For the next hour and half, my little team of five in that room labored together—at least that’s how loved I felt. Alex held me up through the really hard contractions. Sarah, my doula, was right next to my face breathing with me to help me not lose control. Katie, world’s greatest L&D nurse, was willing to get on her hands and knees (and did!) with the Doppler to check Jordi’s heart rate—she accommodated me and whatever position was most comfortable every step of the way. And Sarah G, our friend and photographer, was there to capture the whole experience for us. Everyone in the room was so encouraging, and they made it easy to laugh and chat between contractions. I couldn’t believe I was really going to have a baby, because, one last time, It just wasn’t that bad. I mean, it hurt, but then it didn’t. I had an incredibly supportive husband, our doula was right there helping me keep control through each contraction, and Sarah (the one with the camera) kept telling me I was beautiful. Believe it or not, you do want to hear that in labor. It was a dream team. The blessing of their presence is not lost on me.
And then around 7:30pm, it got hard. Real hard. I’m told that almost everyone who gives birth naturally has their “Why did I…” moment. This was mine. A timeline may be most helpful here:
12:00pm-5:00pm: this is not that bad.
5:00-6:00pm (drive to the hospital): well, this is uncomfortable.
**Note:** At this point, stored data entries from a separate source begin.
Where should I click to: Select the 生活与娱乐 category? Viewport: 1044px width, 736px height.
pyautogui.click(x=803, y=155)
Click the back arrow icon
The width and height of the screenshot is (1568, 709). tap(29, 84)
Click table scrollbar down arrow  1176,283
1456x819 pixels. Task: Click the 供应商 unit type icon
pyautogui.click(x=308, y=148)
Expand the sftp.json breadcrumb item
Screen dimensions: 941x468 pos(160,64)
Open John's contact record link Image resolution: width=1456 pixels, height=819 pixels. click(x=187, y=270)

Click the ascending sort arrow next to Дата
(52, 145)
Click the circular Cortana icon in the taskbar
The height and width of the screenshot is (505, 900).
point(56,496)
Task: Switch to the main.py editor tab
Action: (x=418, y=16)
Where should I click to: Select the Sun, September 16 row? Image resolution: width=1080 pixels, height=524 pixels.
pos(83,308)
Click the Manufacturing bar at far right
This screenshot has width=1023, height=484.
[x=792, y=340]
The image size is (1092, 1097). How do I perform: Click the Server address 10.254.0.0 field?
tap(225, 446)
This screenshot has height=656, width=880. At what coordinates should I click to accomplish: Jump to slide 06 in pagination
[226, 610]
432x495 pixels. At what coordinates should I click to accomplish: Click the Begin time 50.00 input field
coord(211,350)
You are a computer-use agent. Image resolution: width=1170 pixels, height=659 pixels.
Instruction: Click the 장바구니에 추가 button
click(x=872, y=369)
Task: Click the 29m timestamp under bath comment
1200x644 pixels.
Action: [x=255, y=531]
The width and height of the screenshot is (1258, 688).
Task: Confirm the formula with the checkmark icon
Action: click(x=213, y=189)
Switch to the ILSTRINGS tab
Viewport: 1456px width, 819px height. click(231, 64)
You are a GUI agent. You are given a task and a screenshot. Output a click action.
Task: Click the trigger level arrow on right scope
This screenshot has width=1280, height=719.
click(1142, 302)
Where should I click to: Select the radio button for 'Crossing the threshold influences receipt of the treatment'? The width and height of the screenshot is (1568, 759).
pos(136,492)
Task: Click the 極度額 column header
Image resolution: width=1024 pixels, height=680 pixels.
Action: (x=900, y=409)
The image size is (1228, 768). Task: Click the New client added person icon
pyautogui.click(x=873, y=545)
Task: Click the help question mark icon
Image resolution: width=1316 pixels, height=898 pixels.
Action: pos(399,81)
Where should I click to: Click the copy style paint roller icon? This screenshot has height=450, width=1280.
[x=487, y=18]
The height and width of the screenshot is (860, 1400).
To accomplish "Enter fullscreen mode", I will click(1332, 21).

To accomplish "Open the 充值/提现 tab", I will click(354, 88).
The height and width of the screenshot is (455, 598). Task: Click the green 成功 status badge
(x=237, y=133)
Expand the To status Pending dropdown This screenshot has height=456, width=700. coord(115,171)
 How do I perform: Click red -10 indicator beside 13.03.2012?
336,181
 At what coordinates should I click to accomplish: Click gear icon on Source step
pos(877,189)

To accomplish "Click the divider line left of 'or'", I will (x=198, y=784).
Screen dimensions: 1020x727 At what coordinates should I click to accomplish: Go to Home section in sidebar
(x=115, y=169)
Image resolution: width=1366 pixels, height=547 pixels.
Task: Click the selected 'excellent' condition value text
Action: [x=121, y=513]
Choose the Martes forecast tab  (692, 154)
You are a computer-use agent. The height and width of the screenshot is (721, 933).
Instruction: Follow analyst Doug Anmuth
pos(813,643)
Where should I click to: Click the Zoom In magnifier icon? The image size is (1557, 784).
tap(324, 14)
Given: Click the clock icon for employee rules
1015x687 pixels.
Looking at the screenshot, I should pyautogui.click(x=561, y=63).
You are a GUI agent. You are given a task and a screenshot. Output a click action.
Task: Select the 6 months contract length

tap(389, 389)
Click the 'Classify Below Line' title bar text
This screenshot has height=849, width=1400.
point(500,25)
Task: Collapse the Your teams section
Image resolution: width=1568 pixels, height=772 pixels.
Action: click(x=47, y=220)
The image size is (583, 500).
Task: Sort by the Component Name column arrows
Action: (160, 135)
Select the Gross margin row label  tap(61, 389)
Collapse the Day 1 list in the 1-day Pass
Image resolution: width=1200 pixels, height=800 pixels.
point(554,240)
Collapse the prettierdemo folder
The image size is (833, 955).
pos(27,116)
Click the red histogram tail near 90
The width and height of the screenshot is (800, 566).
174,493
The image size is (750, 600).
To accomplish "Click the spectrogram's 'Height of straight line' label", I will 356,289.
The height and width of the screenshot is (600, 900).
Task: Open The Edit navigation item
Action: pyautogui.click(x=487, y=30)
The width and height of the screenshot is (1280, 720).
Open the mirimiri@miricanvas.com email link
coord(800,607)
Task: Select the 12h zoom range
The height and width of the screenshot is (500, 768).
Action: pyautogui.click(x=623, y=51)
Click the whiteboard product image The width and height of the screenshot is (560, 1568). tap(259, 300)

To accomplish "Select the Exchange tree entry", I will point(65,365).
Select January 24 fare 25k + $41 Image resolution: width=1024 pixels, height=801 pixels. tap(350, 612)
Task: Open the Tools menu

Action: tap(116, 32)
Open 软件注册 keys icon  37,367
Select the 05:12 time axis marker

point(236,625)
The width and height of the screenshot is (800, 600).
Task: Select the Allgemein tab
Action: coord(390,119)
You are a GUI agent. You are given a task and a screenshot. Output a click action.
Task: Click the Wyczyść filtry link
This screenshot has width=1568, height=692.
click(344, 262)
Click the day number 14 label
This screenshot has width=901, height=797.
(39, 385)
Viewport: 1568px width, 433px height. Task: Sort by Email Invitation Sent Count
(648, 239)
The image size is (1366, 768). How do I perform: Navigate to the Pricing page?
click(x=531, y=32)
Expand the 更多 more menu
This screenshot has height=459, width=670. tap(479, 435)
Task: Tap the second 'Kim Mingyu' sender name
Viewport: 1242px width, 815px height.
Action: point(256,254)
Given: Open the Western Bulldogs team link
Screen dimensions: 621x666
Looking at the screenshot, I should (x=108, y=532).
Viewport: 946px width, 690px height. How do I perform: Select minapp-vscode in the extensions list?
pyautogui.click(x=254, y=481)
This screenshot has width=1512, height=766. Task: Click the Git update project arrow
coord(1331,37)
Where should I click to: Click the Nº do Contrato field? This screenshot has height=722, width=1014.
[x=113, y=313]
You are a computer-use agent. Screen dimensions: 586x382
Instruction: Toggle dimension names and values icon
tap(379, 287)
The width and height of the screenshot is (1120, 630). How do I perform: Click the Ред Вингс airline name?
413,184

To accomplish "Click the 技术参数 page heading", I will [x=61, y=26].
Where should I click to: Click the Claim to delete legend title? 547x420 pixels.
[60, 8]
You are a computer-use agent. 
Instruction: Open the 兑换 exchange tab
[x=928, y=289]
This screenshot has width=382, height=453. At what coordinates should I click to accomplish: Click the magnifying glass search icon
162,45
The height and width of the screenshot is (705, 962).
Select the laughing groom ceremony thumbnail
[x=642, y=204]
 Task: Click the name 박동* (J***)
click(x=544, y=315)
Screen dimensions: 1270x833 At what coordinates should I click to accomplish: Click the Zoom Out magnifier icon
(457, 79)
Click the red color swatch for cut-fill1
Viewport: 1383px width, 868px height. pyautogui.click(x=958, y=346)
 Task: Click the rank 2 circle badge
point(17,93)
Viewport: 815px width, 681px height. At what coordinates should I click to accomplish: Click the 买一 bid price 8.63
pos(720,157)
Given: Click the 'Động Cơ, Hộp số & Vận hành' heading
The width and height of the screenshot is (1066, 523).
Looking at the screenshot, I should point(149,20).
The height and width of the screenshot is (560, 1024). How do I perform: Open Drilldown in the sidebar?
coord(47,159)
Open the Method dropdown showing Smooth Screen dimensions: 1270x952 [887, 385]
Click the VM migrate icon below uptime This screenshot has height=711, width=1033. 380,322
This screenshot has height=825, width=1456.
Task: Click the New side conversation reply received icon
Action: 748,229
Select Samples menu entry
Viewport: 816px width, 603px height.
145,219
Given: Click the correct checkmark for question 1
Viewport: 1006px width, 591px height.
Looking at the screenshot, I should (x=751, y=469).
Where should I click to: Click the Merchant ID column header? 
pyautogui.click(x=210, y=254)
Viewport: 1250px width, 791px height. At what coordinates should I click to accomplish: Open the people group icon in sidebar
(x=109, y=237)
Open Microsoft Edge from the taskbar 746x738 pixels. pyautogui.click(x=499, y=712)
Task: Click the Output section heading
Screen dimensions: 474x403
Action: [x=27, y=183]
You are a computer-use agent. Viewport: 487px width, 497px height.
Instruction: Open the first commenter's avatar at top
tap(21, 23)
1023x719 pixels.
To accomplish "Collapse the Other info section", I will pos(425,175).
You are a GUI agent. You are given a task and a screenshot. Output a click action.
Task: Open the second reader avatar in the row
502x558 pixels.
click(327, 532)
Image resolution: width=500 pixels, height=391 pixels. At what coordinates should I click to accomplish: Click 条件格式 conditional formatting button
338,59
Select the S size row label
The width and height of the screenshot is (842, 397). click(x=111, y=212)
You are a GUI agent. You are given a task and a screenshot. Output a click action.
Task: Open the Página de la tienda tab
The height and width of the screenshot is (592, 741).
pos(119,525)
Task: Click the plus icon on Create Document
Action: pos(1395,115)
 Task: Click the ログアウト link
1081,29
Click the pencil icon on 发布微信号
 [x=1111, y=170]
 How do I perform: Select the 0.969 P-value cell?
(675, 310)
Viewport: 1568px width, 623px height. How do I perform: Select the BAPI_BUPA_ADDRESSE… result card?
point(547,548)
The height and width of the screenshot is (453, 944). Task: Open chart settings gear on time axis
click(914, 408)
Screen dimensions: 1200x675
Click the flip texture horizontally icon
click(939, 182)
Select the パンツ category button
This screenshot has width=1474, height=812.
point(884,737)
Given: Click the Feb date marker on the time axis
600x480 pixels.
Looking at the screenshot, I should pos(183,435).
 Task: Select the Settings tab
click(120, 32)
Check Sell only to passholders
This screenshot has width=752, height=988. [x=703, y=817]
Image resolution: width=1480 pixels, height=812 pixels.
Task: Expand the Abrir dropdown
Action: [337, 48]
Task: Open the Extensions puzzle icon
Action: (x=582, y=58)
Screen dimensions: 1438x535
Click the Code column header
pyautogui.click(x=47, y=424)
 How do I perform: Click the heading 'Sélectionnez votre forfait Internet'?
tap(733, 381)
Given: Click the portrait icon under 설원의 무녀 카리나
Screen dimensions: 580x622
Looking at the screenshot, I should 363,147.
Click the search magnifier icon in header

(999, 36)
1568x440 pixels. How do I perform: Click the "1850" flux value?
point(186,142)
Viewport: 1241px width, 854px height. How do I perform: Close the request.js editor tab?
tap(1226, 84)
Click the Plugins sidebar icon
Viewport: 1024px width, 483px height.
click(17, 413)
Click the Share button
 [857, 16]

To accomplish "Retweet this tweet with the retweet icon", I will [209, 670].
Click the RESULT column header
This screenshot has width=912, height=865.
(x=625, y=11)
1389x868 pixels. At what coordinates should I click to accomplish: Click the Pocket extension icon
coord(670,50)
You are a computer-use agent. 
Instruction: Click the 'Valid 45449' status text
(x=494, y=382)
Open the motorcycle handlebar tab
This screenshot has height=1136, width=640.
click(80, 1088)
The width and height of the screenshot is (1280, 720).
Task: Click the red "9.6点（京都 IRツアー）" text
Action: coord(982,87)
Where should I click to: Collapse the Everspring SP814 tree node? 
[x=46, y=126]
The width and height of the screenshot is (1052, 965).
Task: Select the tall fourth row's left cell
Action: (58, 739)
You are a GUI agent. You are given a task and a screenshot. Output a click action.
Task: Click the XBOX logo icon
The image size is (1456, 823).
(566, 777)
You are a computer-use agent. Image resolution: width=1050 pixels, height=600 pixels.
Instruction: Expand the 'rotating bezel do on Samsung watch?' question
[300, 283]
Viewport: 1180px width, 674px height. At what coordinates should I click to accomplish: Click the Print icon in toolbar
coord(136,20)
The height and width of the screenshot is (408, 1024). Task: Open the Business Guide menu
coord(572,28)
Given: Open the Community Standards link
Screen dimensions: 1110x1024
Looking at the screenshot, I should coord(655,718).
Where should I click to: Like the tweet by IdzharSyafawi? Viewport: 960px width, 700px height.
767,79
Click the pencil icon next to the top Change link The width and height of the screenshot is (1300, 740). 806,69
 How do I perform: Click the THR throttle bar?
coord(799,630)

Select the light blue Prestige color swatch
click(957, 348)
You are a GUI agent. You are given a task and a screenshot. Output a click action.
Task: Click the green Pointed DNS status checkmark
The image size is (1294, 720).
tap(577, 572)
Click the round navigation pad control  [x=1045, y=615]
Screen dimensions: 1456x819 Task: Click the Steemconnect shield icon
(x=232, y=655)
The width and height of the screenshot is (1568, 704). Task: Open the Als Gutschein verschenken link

6:00pm-7:30pm: rather uncomfortable, but with new energy not terrible.
7:30pm-8:00pm: oh man, I should have gotten the epidural. Absolutely should have.
8:00-8:10pm: worst decision ever.
8:10pm is when things got crazy. As I lay on my left side on the bed, Katie checked my progress again. “Sweetheart, you are still about 8-9 centimeters, but the baby’s head has dropped much lower so you are close. He needs to turn is head to fit out, and I think a few more contractions will do it for you. You’re close.”
Immediately another contraction came that had me gripping the rail of the bed and letting out a low, steady yell. Alex, who had been relaxed and encouraging the whole time tried to calm me down, but he could tell I was starting to lose it. And less than a minute later, another contraction. This was the one.
8:10-8:12pm: I am dying. What else could possibly be happening other than my body is being ripped in half from the inside out?
And then I felt a baby. For real, the baby was coming out and I could do nothing but scream like a wild animal. Katie, who was still standing at my legs, held up my right leg, yelled, “Get Dr. Pak!” and told me not to push.
Whoever was actually in my body at that moment (because it could not have been me making the sounds coming from that room) screamed, “I can’t stop! I can’t stop!” I could feel Katie holding the baby’s head, but I’m telling you, there was nothing I could do. I felt zero control; my body was pushing this baby boy out on its own.
And then there was Alex, who three minutes before was encouraging and calm, and at this point had wide eyes, no words, and just put his hands on my head in desperate prayer. He didn’t even know why I was yelling “I can’t stop!” until he stood up and looked at Katie holding the top of a baby’s head in her hand.
The doctor ran in, put gloves on, and seconds later caught my baby boy.
Jordi Daniel Blackburn.
November 23, 2015, 8:13pm.
6 lbs, 10 oz.
8:13pm: total relief, no pain, and an incredible high.
It all happened that fast. My baby boy was on my chest and making the beautiful sounds of a newborn cry right away. Grace upon grace, that’s what that moment feels like.
Now I am a mom of three. And in his short three weeks of life Jordi has already helped to teach me the most important lesson:
Give God your fear, mama.
Give it to him today. Give it to him tomorrow. Give him your fear every day, because if you’ll be brave, then I’ll be brave, too.
Thank you, my sweet Jordi Daniel. I’m so glad you’re here.